Da sich die US-Regierung sich hier nicht in die Karten sehen lässt, ist zu vermuten, dass die Praxis, Verdächtige zum Verhör in andere Länder zu verschicken, die nicht bekannt für die unbedingte Achtung der Menschenrechte sind, rechtlich zumindest nicht sauber ist. Nach einem Bericht des Christian Monitor würden Regierungsangehörige "privat" dieses Verschicken dadurch rechtfertigen, dass die arabischen Länder die muslimischen Gruppen und ihre Hintergründe besser kennen. Andere würden aber auch zugeben, dass hier durch Folter schneller Informationen erlangt werden könnten. Von Syrien und Ägypten ist nach Amnesty International bekannt, dass dort gefoltert wird. Das räumte selbst der Menschenrechtsbericht 2001 des US-Außenministeriums ein (z.B. für Syrien), so dass die Verschickung einiger mutmaßlicher al-Qaida-Angehörige in solche Länder mit der gleichzeitigen Ablehnung des Zusatzprotokolls der Anti-Folter-Konvention den Verdacht nährt, dass die US-Regierung in ihrem Kampf gegen den internationalen Terrorismus für sich einen Ausnahmezustand reklamiert und neben der Einschränkung von Bürgerrechten und einer zunehmenden Überwachung auch die Verletzung von Menschenrechten in Kauf nimmt - um angeblich die freie Welt und die Menschenrechte gegen den Terrorismus zu verteidigen.

Das chronische Fehlen der Beweise

Der britische Premier Tony Blair hat, wie der Guardian gestern berichtet hat, bestätigt, dass Großbritannien einen Angriff auf den Irak unterstützen werde, wenn Hussein weiterhin die Wiederaufnahme von UN-Waffeninspektionen verweigert. Gedacht wird offenbar daran, möglicherweise einen Überraschungsangriff mit Flugzeugen, Raketen und 50.000 Soldaten und zu führen. Auf eine Resolution des UN-Sicherheitsrats wollen beide Regierungen nicht setzen, sondern das internationale Recht umgehen, indem unterstellt wird, ein Angriff sei durch vorhergehende Resolutionen gedeckt.

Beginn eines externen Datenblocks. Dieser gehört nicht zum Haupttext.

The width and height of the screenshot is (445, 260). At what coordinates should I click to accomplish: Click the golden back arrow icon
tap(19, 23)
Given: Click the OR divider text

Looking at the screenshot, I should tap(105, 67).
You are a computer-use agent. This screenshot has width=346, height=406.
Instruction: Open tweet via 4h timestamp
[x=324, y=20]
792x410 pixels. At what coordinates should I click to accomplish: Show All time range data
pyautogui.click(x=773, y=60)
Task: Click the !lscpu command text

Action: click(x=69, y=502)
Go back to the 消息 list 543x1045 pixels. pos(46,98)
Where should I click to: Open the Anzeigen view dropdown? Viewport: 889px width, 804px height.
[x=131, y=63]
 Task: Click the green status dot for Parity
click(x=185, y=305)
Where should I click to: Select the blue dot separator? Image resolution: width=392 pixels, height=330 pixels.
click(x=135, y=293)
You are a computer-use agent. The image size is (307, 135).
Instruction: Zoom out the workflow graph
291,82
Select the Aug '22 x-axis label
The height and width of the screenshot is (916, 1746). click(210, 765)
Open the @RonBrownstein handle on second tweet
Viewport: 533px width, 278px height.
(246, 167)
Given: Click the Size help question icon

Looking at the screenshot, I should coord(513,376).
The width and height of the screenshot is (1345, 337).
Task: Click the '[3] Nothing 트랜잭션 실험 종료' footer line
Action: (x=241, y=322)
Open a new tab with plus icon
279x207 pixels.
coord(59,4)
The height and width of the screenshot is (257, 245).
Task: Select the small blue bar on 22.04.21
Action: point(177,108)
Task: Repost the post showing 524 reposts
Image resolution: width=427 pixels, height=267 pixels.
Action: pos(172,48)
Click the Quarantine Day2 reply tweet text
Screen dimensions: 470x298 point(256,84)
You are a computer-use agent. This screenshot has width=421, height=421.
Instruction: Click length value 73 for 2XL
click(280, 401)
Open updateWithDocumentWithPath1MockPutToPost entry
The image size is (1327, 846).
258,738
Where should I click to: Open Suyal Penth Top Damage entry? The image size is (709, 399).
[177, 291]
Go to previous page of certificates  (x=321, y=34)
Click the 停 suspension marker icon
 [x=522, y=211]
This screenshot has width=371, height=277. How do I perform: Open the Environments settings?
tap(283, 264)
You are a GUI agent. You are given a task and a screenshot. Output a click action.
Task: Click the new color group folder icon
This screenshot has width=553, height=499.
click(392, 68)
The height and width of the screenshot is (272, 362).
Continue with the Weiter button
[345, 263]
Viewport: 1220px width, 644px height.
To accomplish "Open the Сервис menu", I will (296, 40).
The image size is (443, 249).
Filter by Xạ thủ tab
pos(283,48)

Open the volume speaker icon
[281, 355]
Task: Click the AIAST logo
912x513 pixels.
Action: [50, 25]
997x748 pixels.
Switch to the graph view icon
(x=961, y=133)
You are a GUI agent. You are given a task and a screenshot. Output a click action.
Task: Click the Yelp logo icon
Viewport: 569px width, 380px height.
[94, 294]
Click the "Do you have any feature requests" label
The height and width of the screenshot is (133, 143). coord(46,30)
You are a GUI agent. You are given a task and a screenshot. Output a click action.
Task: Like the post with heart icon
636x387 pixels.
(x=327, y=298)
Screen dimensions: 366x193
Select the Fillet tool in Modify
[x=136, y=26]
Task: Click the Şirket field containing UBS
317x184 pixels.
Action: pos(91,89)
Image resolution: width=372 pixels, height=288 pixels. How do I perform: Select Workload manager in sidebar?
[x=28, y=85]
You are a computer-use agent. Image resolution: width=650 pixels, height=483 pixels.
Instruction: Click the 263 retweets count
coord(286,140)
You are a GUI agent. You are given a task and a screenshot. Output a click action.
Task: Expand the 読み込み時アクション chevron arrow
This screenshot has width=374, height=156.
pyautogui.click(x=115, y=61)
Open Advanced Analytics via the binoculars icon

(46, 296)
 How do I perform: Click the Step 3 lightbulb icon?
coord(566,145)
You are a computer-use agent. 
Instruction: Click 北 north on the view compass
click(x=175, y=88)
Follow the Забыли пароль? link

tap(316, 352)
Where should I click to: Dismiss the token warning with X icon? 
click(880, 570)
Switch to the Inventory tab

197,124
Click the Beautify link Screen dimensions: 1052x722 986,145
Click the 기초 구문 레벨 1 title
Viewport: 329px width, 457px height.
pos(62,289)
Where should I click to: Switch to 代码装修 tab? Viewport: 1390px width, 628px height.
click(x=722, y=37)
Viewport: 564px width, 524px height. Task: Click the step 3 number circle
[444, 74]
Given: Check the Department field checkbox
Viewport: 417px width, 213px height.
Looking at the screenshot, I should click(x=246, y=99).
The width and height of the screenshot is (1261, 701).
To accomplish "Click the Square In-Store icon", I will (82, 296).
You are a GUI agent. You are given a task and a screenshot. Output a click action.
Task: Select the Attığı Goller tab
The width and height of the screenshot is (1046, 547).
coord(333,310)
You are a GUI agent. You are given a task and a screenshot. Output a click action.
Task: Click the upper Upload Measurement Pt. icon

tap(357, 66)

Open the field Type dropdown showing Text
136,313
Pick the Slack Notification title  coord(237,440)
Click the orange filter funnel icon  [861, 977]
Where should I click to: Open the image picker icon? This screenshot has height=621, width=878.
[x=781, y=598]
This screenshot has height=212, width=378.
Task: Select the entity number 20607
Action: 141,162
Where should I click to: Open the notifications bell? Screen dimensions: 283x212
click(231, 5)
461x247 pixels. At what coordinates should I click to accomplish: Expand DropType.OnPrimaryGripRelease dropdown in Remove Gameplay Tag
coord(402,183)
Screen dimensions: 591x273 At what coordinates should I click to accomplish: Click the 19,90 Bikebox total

Bekannt ist, dass die US-Regierung die geplante militärische Aktion nicht im Zusammenhang mit al-Qaida rechtfertigen kann, sondern sie dadurch legitimieren will, dass der Irak chemische, biologische und nukleare Massenvernichtungswaffen entwickelt oder besitzt. Angeblich soll Blair die britische Unterstützung davon abhängig gemacht haben, dass noch einmal ein wirklicher Versuch gestartet wird, Irak davon zu überzeugen, UN-Waffeninspektoren ins Land zu lassen. Und bei einem Angriff müssten Beweise vorgelegt werden, dass der Irak wegen der Entwicklung von Massenvernichtungswaffen eine akute Bedrohung darstelle.

Just das hatte die US-Regierung aber auch schon beim Angriff auf Afghanistan versprochen, aber nie wirklich (nach)liefern können, auch wenn niemand - oder wahrscheinlich: kaum jemand - dem Taliban-Regime nachtrauert. Und auch die Befragung der Gefangenen in Guantanamo und in den Ländern der befreundeten Staaten, die sie möglicherweise foltern, hat hier noch keine wirklich überzeugenden, gerichtsverwertbaren Nachweise erbracht, dass bin Ladin oder al-Qaida für den Anschlag verantwortlich sind. Aber auch die Rede von al-Qaida unterstellt oft das Bild einer fest organisierten, weltweit operierenden Gruppe, während es sich eher um ein loses Netzwerk zu handeln scheint, das es tatsächlich erschweren mag, Verantwortlichkeit im rechtlichen Sinne über die Täter hinaus bestimmten Anführern zuschreiben zu können, sofern es diese überhaupt so gibt.